Voltios ha dividido el libro en tres partes:
-ANTAÑOS: Aquí se reúnen poemas sobre la injusticia, en distintos niveles (como en el texto en el que se cuenta la autoría secreta de la madre tras ese poema cuyo premio él ganó: “diploma / que nunca subió ella a recoger / envuelta en aplausos”), sobre la clase obrera, los yonquis, los puñetazos que recibimos, la infancia, los amores perdidos de adolescencia, las peleas a la salida de clase, las canicas y la nocilla… Se trata de una revisión del pasado del propio Ángel. Es un regreso a los barrios duros y marginales, donde las muchachas que antaño pedían un préstamo para las salas de recreativos terminan pidiendo dinero para costearse la cunda. Al contrario que en las fábulas, aquí las princesas no se casan con el príncipe azul: se meten picos en vena.
-VIGENTES: En la segunda parte encontramos textos sobre el presente, sobre lo que hoy vive el autor, que no tiene miedo a analizar sus taras, sus depresiones, su cuerpo, su insomnio, su medicación, su desliz hacia el borde del abismo, sus problemas cotidianos, sus miedos. El poeta ha dejado atrás el pasado y se concentra en lo que le ocurre, en lo que sufre y decide contar como terapia. La escritura siempre sirve de terapia. Y Ángel demuestra que se cura en estos versos. Hay muchas cicatrices, pero también “una guerra ganada a la depresión”.
-DE OTRAS VIDAS: El recuento de sus derrotas y de sus angustias pasa, en esta tercera parte, al recuento de las vidas de otros, casi todos perdedores: inmigrantes, suicidas, prostitutas, personas que mueren prematuramente o reciben sesiones de quimioterapia. Estamos ante el reflejo de lo que les pasa a los demás: por ejemplo, a su abuela, con alusiones a la guerra civil. Casi todos los retratados tienen los pies en el suelo, están anclados a la realidad. Y, quienes no lo están, reciben las suficientes hostias como para bajar de las nubes.
Voltios retrata el universo de las afueras de Madrid, y sus versos contienen una dureza que prescinde del sentimentalismo. Si has llegado hasta aquí, sabrás de sobra a lo que me refiero. Recordemos algunos ejemplos: “cada vez que vuelvo a mi barrio / donde tantos sacos de lágrimas / he llenado por fracasos vitales”; o “una soga al cuello / esperándome / casi a diario / en la puerta del banco”; o “no quiero terminar derrotado / de psiquiatra en psiquiatra”.
Los cierres también son contundentes, y eso es algo que me agrada como lector, algo que me enseñó uno de los poetas que nos ha servido de influencia a ambos: David González. Los cierres de Ángel Rodríguez nos hieren con su crudeza y con su amargura: “ahora / lo difícil / es seguir entrando / por la puerta de casa / y encontrar / cada día / el palo que me permita / seguir haciendo de funambulista / para no caer y decapitarme // por si volviese a aparecer la navaja”. Un final tremendo.

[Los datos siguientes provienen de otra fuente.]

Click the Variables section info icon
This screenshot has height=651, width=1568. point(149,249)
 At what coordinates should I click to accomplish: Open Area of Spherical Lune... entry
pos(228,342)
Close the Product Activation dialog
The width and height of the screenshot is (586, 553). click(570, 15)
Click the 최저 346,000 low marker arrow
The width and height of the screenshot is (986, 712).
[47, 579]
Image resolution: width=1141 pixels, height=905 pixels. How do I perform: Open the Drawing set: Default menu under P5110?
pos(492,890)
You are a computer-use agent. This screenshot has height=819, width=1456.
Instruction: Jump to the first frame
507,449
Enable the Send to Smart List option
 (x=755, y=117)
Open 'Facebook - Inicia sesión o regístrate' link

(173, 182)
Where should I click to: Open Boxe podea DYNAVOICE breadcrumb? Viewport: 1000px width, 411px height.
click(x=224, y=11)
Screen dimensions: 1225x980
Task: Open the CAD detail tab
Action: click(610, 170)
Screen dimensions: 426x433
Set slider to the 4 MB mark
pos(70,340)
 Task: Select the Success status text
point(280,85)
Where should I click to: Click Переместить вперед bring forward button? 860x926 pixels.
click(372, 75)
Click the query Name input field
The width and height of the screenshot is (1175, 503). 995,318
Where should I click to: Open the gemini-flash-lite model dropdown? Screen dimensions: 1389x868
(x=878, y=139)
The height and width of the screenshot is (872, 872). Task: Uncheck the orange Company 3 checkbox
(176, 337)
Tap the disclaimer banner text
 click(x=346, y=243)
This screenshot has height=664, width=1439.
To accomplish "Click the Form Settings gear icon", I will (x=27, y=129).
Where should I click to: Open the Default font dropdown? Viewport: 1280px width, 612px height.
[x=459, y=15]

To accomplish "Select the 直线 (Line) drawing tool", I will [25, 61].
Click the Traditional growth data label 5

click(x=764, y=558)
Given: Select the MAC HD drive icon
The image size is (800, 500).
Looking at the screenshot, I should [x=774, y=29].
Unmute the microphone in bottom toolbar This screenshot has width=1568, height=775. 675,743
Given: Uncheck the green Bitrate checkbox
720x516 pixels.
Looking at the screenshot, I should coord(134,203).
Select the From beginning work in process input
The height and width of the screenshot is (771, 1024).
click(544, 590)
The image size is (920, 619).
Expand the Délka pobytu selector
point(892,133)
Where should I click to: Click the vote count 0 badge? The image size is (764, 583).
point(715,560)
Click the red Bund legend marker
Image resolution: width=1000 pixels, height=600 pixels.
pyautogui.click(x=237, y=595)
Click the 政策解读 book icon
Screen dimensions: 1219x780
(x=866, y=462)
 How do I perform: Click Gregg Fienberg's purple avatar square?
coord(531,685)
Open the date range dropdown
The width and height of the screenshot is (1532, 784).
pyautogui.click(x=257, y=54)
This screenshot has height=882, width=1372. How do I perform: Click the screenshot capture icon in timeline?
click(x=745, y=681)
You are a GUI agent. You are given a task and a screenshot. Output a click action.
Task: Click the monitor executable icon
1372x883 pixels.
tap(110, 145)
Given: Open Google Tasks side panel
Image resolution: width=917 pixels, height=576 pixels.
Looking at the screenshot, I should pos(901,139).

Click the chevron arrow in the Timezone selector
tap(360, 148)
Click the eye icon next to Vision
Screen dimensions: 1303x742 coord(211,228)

El autor es de Leganés. El poemario escarba en los barrios y en las vidas de sus habitantes y nos ofrece un retrato vital de aquello. Cohabita con la contundencia de los versos un lenguaje popular, muy acertado y con abundante jerga, lo que nos demuestra veracidad. Es decir: el poeta ha vivido esos momentos o los ha escuchado de quienes los vivieron, de tal manera que hay experiencia. Y la experiencia, bien contada, ilumina siempre el folio.